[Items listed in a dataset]

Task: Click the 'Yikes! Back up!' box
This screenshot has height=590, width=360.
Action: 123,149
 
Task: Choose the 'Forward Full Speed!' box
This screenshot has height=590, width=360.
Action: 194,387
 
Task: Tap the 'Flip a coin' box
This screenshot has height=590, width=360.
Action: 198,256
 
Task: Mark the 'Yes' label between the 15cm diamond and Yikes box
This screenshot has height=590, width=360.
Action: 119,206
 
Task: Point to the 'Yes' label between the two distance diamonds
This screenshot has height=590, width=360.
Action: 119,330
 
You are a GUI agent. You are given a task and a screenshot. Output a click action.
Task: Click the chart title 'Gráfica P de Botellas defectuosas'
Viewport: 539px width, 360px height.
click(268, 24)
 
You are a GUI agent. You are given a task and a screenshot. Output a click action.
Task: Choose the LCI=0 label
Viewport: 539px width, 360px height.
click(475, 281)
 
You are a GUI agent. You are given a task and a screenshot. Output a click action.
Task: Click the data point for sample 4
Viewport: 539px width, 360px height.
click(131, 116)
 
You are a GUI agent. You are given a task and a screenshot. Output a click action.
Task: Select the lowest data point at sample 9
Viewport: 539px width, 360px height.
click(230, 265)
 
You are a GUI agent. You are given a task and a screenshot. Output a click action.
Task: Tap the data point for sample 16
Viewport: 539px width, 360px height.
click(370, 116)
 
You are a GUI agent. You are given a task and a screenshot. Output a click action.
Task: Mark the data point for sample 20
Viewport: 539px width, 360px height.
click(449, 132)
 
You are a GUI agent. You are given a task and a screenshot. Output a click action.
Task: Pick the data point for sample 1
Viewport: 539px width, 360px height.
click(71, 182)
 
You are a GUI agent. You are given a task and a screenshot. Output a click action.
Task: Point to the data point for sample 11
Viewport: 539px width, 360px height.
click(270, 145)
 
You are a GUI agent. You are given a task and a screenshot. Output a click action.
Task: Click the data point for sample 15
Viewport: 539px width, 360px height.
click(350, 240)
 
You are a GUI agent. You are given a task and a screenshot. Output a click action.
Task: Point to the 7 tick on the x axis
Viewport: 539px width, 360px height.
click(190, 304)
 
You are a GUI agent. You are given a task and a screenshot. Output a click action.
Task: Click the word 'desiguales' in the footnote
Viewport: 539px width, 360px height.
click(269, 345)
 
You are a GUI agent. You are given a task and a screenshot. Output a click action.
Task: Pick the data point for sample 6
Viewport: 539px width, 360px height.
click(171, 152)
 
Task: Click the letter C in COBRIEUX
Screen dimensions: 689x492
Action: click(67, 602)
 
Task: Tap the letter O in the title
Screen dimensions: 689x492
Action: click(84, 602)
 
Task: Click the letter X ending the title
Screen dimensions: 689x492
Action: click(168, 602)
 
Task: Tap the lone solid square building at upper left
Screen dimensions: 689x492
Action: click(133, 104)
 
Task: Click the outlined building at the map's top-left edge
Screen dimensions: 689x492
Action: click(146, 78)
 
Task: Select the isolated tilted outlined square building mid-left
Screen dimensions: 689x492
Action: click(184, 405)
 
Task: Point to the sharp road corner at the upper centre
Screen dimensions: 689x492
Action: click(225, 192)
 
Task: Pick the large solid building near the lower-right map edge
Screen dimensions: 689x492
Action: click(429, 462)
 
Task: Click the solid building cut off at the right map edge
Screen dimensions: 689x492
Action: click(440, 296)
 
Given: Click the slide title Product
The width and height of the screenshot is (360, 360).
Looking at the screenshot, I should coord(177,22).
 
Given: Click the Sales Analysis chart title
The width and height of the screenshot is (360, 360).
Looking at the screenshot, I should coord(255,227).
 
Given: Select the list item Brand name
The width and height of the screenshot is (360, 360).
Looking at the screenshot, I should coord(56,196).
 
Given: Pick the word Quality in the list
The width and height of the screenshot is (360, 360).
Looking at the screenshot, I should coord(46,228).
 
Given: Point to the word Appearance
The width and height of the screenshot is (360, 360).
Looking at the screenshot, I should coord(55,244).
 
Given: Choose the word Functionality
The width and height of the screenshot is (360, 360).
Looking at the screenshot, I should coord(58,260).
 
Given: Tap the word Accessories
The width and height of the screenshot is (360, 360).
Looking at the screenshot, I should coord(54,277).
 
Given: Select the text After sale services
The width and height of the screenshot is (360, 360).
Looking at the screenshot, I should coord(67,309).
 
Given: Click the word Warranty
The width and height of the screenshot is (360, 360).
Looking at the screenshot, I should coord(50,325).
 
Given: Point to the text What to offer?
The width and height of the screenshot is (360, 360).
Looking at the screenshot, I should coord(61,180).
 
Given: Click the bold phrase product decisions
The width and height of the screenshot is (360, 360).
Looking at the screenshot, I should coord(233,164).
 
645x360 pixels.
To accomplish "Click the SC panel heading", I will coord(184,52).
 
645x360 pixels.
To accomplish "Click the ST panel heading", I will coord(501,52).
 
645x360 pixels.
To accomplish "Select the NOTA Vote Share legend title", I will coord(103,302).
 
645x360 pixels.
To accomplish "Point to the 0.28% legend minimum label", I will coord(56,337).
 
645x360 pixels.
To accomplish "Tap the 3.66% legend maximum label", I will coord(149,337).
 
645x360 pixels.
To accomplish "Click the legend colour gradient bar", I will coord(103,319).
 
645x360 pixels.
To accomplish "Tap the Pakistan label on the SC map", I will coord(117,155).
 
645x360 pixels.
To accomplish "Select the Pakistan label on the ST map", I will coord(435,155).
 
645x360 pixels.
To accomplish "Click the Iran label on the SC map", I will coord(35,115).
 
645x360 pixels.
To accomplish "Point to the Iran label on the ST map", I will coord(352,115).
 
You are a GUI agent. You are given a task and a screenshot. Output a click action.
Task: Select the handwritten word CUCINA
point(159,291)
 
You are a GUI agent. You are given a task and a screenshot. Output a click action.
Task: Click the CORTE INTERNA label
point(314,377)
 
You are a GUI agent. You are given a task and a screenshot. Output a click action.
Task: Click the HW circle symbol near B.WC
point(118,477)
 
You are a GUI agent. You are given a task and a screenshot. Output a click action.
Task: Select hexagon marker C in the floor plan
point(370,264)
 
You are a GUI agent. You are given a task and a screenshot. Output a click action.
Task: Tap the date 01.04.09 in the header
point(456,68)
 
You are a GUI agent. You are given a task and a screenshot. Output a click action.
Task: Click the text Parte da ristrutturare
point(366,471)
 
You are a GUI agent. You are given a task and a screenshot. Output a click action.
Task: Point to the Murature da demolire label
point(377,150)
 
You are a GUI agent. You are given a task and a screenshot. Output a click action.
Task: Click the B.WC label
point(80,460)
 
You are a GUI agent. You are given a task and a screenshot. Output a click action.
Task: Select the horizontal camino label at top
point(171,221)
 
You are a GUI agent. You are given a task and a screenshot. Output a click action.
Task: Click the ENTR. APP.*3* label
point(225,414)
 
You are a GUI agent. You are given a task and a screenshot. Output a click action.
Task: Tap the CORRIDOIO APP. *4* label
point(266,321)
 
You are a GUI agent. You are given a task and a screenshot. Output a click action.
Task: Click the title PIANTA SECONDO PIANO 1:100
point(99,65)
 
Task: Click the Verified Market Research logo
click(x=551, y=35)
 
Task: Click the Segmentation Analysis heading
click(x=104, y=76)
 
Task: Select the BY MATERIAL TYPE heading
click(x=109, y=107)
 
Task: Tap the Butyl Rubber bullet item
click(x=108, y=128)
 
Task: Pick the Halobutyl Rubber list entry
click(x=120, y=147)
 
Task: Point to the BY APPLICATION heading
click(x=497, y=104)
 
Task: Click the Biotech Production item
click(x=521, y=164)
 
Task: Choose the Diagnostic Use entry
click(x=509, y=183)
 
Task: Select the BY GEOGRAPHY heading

◆ **Instruction**
Locate each line in the material above that contains the word "solid" and copy every such line.

◆ **Right answer**
Task: Tap the lone solid square building at upper left
Task: Pick the large solid building near the lower-right map edge
Task: Click the solid building cut off at the right map edge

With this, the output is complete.